▶ _STATED EXERCISE_:
Copy out all of the data below, replacing every instance of "Screen dimensions" with "Display size". Leave everything else untouched.

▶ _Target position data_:
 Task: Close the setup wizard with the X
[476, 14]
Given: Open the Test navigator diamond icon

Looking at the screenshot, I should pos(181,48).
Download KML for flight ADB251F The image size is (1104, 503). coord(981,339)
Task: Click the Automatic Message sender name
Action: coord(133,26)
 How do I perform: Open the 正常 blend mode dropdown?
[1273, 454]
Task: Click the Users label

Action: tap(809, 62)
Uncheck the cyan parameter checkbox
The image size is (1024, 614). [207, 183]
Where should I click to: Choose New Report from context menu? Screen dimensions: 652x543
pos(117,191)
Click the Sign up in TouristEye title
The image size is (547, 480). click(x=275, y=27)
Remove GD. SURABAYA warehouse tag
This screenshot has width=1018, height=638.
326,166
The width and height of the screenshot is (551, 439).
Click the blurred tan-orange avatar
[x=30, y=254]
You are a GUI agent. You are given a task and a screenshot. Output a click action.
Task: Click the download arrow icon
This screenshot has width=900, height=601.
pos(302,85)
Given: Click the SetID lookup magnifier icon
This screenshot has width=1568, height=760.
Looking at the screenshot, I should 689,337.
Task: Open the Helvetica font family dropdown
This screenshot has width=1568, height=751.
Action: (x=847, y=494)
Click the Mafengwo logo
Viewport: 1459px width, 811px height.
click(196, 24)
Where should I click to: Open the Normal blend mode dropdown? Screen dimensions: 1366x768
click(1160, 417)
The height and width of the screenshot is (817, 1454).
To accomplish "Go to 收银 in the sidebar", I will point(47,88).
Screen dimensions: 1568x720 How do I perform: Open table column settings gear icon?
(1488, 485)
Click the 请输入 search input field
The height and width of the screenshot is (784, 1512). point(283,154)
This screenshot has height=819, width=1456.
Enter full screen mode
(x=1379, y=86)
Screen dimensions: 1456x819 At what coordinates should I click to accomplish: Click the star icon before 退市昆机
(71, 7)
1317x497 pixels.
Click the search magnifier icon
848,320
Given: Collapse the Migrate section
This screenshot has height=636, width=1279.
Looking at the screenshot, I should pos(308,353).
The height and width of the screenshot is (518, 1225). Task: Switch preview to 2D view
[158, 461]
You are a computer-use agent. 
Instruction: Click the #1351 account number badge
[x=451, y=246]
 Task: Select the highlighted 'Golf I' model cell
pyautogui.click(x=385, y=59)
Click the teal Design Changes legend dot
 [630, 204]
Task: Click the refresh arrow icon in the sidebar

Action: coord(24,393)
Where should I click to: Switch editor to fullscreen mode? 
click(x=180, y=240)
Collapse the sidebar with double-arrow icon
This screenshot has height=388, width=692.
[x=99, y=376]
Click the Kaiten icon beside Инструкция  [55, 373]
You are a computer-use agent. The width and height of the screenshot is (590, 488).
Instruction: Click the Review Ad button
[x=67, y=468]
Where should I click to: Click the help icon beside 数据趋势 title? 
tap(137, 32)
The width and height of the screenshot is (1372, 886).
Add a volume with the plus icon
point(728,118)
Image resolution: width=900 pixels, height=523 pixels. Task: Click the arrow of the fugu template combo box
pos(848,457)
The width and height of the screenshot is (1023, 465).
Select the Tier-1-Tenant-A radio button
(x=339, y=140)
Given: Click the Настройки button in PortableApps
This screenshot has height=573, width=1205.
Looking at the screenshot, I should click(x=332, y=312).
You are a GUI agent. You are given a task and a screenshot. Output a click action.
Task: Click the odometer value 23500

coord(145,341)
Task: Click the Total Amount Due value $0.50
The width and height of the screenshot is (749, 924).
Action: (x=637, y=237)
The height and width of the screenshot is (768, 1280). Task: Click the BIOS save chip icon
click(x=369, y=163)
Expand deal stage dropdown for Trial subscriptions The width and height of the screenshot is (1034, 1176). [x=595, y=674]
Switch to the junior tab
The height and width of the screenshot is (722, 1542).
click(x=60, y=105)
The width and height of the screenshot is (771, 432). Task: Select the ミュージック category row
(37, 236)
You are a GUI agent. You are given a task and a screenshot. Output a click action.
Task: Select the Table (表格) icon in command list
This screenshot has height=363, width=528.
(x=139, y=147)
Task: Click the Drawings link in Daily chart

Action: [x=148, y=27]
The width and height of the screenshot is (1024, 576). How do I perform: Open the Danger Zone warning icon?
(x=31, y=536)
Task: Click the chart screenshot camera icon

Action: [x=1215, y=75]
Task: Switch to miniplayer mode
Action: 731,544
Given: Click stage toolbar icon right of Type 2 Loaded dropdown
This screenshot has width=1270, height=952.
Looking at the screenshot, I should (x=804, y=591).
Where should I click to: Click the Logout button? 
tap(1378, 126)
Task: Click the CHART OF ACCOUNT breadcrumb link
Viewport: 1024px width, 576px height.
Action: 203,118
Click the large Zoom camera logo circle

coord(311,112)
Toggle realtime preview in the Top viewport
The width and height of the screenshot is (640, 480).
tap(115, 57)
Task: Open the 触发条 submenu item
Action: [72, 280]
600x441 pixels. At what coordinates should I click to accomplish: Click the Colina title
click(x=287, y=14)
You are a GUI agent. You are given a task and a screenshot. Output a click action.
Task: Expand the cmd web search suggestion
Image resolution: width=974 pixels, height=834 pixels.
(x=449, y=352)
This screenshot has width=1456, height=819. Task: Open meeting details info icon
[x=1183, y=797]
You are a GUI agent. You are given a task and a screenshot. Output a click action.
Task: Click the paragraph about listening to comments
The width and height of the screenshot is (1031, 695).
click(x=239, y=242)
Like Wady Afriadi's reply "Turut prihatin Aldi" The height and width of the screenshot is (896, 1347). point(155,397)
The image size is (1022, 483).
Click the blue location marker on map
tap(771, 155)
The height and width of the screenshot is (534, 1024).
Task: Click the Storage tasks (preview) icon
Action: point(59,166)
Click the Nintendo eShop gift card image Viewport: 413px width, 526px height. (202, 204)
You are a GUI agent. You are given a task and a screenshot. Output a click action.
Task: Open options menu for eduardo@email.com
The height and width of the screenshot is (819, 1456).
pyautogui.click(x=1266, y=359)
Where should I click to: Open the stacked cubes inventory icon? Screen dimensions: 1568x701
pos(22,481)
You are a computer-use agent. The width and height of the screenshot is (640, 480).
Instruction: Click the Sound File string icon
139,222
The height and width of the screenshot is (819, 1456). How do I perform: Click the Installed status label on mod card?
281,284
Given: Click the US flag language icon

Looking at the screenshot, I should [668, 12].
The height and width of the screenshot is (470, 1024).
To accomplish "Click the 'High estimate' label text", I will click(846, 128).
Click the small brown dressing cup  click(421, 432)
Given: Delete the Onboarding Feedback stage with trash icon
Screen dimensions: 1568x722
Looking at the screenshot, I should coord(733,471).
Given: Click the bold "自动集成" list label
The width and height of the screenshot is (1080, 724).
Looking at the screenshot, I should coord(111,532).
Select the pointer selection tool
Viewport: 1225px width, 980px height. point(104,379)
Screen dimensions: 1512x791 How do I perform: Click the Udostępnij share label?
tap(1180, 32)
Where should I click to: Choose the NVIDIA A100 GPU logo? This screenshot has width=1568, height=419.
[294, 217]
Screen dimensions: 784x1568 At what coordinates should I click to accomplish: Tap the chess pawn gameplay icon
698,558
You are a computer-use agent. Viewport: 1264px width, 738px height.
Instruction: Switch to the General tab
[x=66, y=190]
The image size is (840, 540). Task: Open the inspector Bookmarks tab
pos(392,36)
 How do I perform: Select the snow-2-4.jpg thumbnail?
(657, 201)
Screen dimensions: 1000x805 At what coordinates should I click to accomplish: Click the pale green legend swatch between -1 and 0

▶ _FINAL ANSWER_:
 Task: Close the setup wizard with the X
[476, 14]
Given: Open the Test navigator diamond icon

Looking at the screenshot, I should pos(181,48).
Download KML for flight ADB251F The image size is (1104, 503). coord(981,339)
Task: Click the Automatic Message sender name
Action: coord(133,26)
 How do I perform: Open the 正常 blend mode dropdown?
[1273, 454]
Task: Click the Users label

Action: tap(809, 62)
Uncheck the cyan parameter checkbox
The image size is (1024, 614). [207, 183]
Where should I click to: Choose New Report from context menu? Display size: 652x543
pos(117,191)
Click the Sign up in TouristEye title
The image size is (547, 480). click(x=275, y=27)
Remove GD. SURABAYA warehouse tag
This screenshot has width=1018, height=638.
326,166
The width and height of the screenshot is (551, 439).
Click the blurred tan-orange avatar
[x=30, y=254]
You are a GUI agent. You are given a task and a screenshot. Output a click action.
Task: Click the download arrow icon
This screenshot has width=900, height=601.
pos(302,85)
Given: Click the SetID lookup magnifier icon
This screenshot has width=1568, height=760.
Looking at the screenshot, I should 689,337.
Task: Open the Helvetica font family dropdown
This screenshot has width=1568, height=751.
Action: (x=847, y=494)
Click the Mafengwo logo
Viewport: 1459px width, 811px height.
click(196, 24)
Where should I click to: Open the Normal blend mode dropdown? Display size: 1366x768
click(1160, 417)
The height and width of the screenshot is (817, 1454).
To accomplish "Go to 收银 in the sidebar", I will point(47,88).
Display size: 1568x720 How do I perform: Open table column settings gear icon?
(1488, 485)
Click the 请输入 search input field
The height and width of the screenshot is (784, 1512). point(283,154)
This screenshot has height=819, width=1456.
Enter full screen mode
(x=1379, y=86)
Display size: 1456x819 At what coordinates should I click to accomplish: Click the star icon before 退市昆机
(71, 7)
1317x497 pixels.
Click the search magnifier icon
848,320
Given: Collapse the Migrate section
This screenshot has height=636, width=1279.
Looking at the screenshot, I should pos(308,353).
The height and width of the screenshot is (518, 1225). Task: Switch preview to 2D view
[158, 461]
You are a computer-use agent. 
Instruction: Click the #1351 account number badge
[x=451, y=246]
 Task: Select the highlighted 'Golf I' model cell
pyautogui.click(x=385, y=59)
Click the teal Design Changes legend dot
 [630, 204]
Task: Click the refresh arrow icon in the sidebar

Action: coord(24,393)
Where should I click to: Switch editor to fullscreen mode? 
click(x=180, y=240)
Collapse the sidebar with double-arrow icon
This screenshot has height=388, width=692.
[x=99, y=376]
Click the Kaiten icon beside Инструкция  [55, 373]
You are a computer-use agent. The width and height of the screenshot is (590, 488).
Instruction: Click the Review Ad button
[x=67, y=468]
Where should I click to: Click the help icon beside 数据趋势 title? 
tap(137, 32)
The width and height of the screenshot is (1372, 886).
Add a volume with the plus icon
point(728,118)
Image resolution: width=900 pixels, height=523 pixels. Task: Click the arrow of the fugu template combo box
pos(848,457)
The width and height of the screenshot is (1023, 465).
Select the Tier-1-Tenant-A radio button
(x=339, y=140)
Given: Click the Настройки button in PortableApps
This screenshot has height=573, width=1205.
Looking at the screenshot, I should click(x=332, y=312).
You are a GUI agent. You are given a task and a screenshot. Output a click action.
Task: Click the odometer value 23500

coord(145,341)
Task: Click the Total Amount Due value $0.50
The width and height of the screenshot is (749, 924).
Action: (x=637, y=237)
The height and width of the screenshot is (768, 1280). Task: Click the BIOS save chip icon
click(x=369, y=163)
Expand deal stage dropdown for Trial subscriptions The width and height of the screenshot is (1034, 1176). [x=595, y=674]
Switch to the junior tab
The height and width of the screenshot is (722, 1542).
click(x=60, y=105)
The width and height of the screenshot is (771, 432). Task: Select the ミュージック category row
(37, 236)
You are a GUI agent. You are given a task and a screenshot. Output a click action.
Task: Select the Table (表格) icon in command list
This screenshot has height=363, width=528.
(x=139, y=147)
Task: Click the Drawings link in Daily chart

Action: [x=148, y=27]
The width and height of the screenshot is (1024, 576). How do I perform: Open the Danger Zone warning icon?
(x=31, y=536)
Task: Click the chart screenshot camera icon

Action: [x=1215, y=75]
Task: Switch to miniplayer mode
Action: 731,544
Given: Click stage toolbar icon right of Type 2 Loaded dropdown
This screenshot has width=1270, height=952.
Looking at the screenshot, I should (x=804, y=591).
Where should I click to: Click the Logout button? 
tap(1378, 126)
Task: Click the CHART OF ACCOUNT breadcrumb link
Viewport: 1024px width, 576px height.
Action: 203,118
Click the large Zoom camera logo circle

coord(311,112)
Toggle realtime preview in the Top viewport
The width and height of the screenshot is (640, 480).
tap(115, 57)
Task: Open the 触发条 submenu item
Action: [72, 280]
600x441 pixels. At what coordinates should I click to accomplish: Click the Colina title
click(x=287, y=14)
You are a GUI agent. You are given a task and a screenshot. Output a click action.
Task: Expand the cmd web search suggestion
Image resolution: width=974 pixels, height=834 pixels.
(x=449, y=352)
This screenshot has width=1456, height=819. Task: Open meeting details info icon
[x=1183, y=797]
You are a GUI agent. You are given a task and a screenshot. Output a click action.
Task: Click the paragraph about listening to comments
The width and height of the screenshot is (1031, 695).
click(x=239, y=242)
Like Wady Afriadi's reply "Turut prihatin Aldi" The height and width of the screenshot is (896, 1347). point(155,397)
The image size is (1022, 483).
Click the blue location marker on map
tap(771, 155)
The height and width of the screenshot is (534, 1024).
Task: Click the Storage tasks (preview) icon
Action: point(59,166)
Click the Nintendo eShop gift card image Viewport: 413px width, 526px height. (202, 204)
You are a GUI agent. You are given a task and a screenshot. Output a click action.
Task: Open options menu for eduardo@email.com
The height and width of the screenshot is (819, 1456).
pyautogui.click(x=1266, y=359)
Where should I click to: Open the stacked cubes inventory icon? Display size: 1568x701
pos(22,481)
You are a computer-use agent. The width and height of the screenshot is (640, 480).
Instruction: Click the Sound File string icon
139,222
The height and width of the screenshot is (819, 1456). How do I perform: Click the Installed status label on mod card?
281,284
Given: Click the US flag language icon

Looking at the screenshot, I should [668, 12].
The height and width of the screenshot is (470, 1024).
To accomplish "Click the 'High estimate' label text", I will click(846, 128).
Click the small brown dressing cup  click(421, 432)
Given: Delete the Onboarding Feedback stage with trash icon
Display size: 1568x722
Looking at the screenshot, I should coord(733,471).
Given: Click the bold "自动集成" list label
The width and height of the screenshot is (1080, 724).
Looking at the screenshot, I should coord(111,532).
Select the pointer selection tool
Viewport: 1225px width, 980px height. point(104,379)
Display size: 1512x791 How do I perform: Click the Udostępnij share label?
tap(1180, 32)
Where should I click to: Choose the NVIDIA A100 GPU logo? This screenshot has width=1568, height=419.
[294, 217]
Display size: 784x1568 At what coordinates should I click to accomplish: Tap the chess pawn gameplay icon
698,558
You are a computer-use agent. Viewport: 1264px width, 738px height.
Instruction: Switch to the General tab
[x=66, y=190]
The image size is (840, 540). Task: Open the inspector Bookmarks tab
pos(392,36)
 How do I perform: Select the snow-2-4.jpg thumbnail?
(657, 201)
Display size: 1000x805 At what coordinates should I click to accomplish: Click the pale green legend swatch between -1 and 0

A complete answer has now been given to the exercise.